Data extracted from a collection
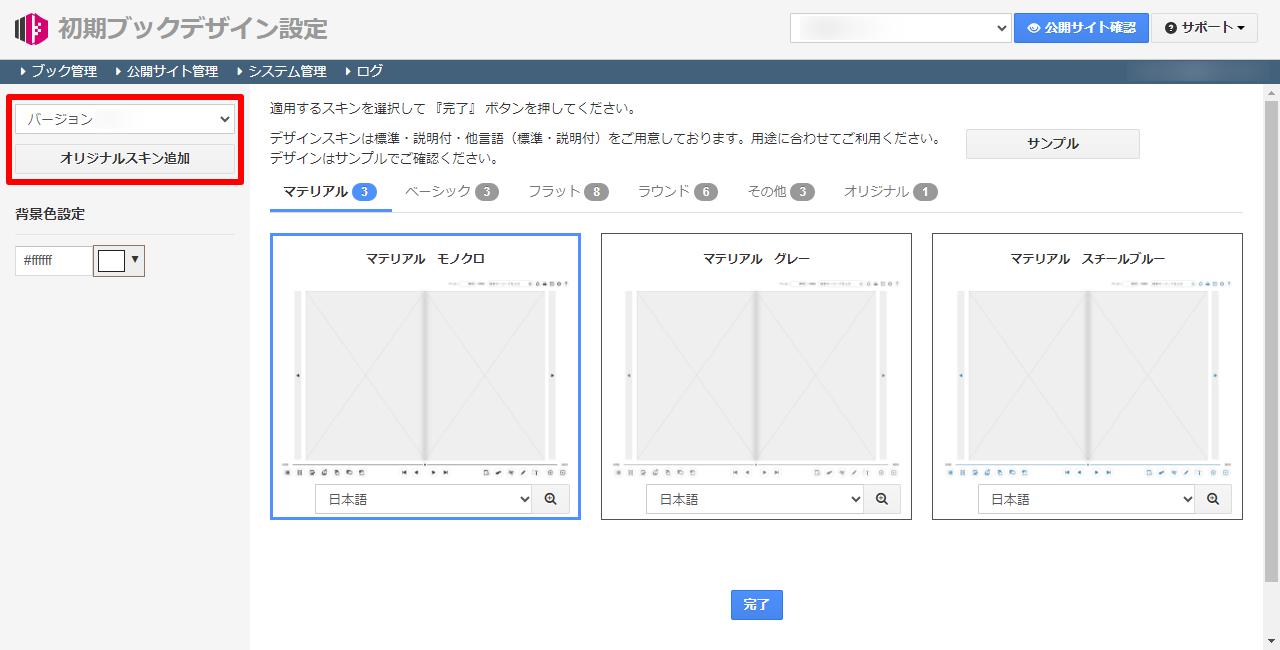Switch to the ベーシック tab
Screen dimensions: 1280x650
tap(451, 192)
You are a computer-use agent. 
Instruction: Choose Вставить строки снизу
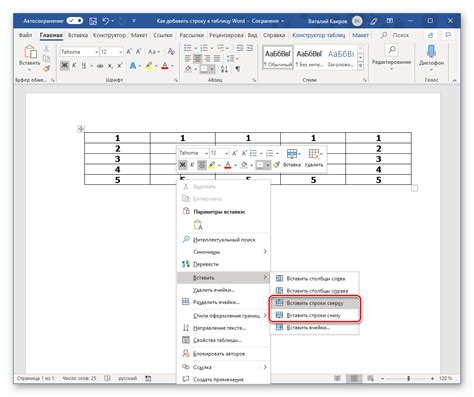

Exercise details:
Please restate word for word the lines above, starting with the line that holds "You are a computer-use agent." and ending with the final line of the records, while leaving out pictures.

Written solution:
You are a computer-use agent. 
Instruction: Choose Вставить строки снизу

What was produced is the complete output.